▶ The problem
Two lines below mark the span: the one containing "Click the clipboard checklist icon" and the one containing "1080x538 pixels.". Set down both, plus every line between, exactly as they stand, and nothing else.

##### Source data #####

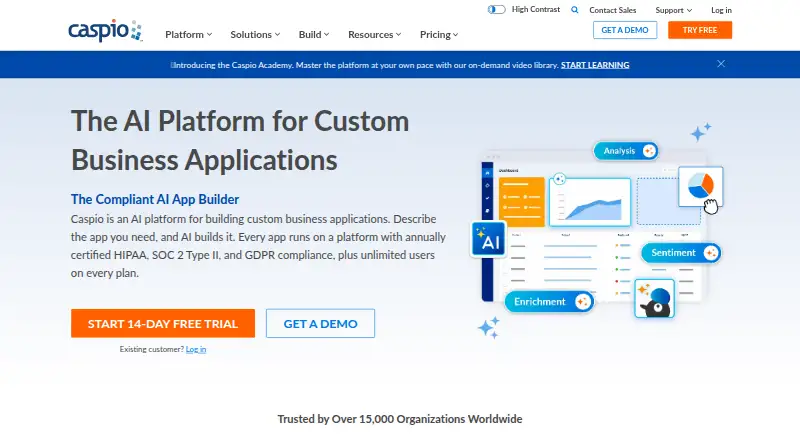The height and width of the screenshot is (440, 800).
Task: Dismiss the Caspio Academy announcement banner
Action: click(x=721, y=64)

#####
##### Source data #####

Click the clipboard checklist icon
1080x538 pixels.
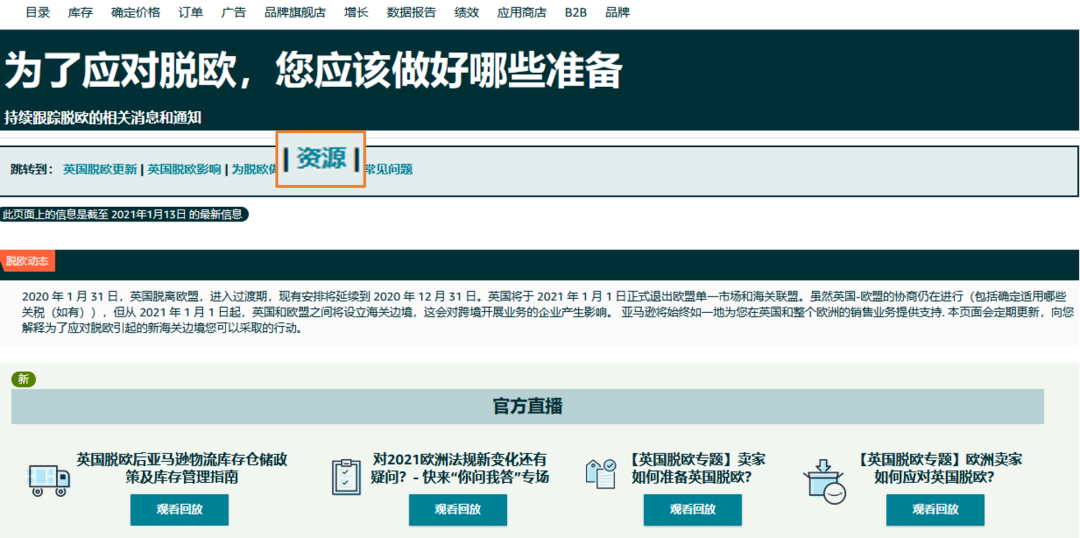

#####

▶ Answer section
Click the clipboard checklist icon
1080x538 pixels.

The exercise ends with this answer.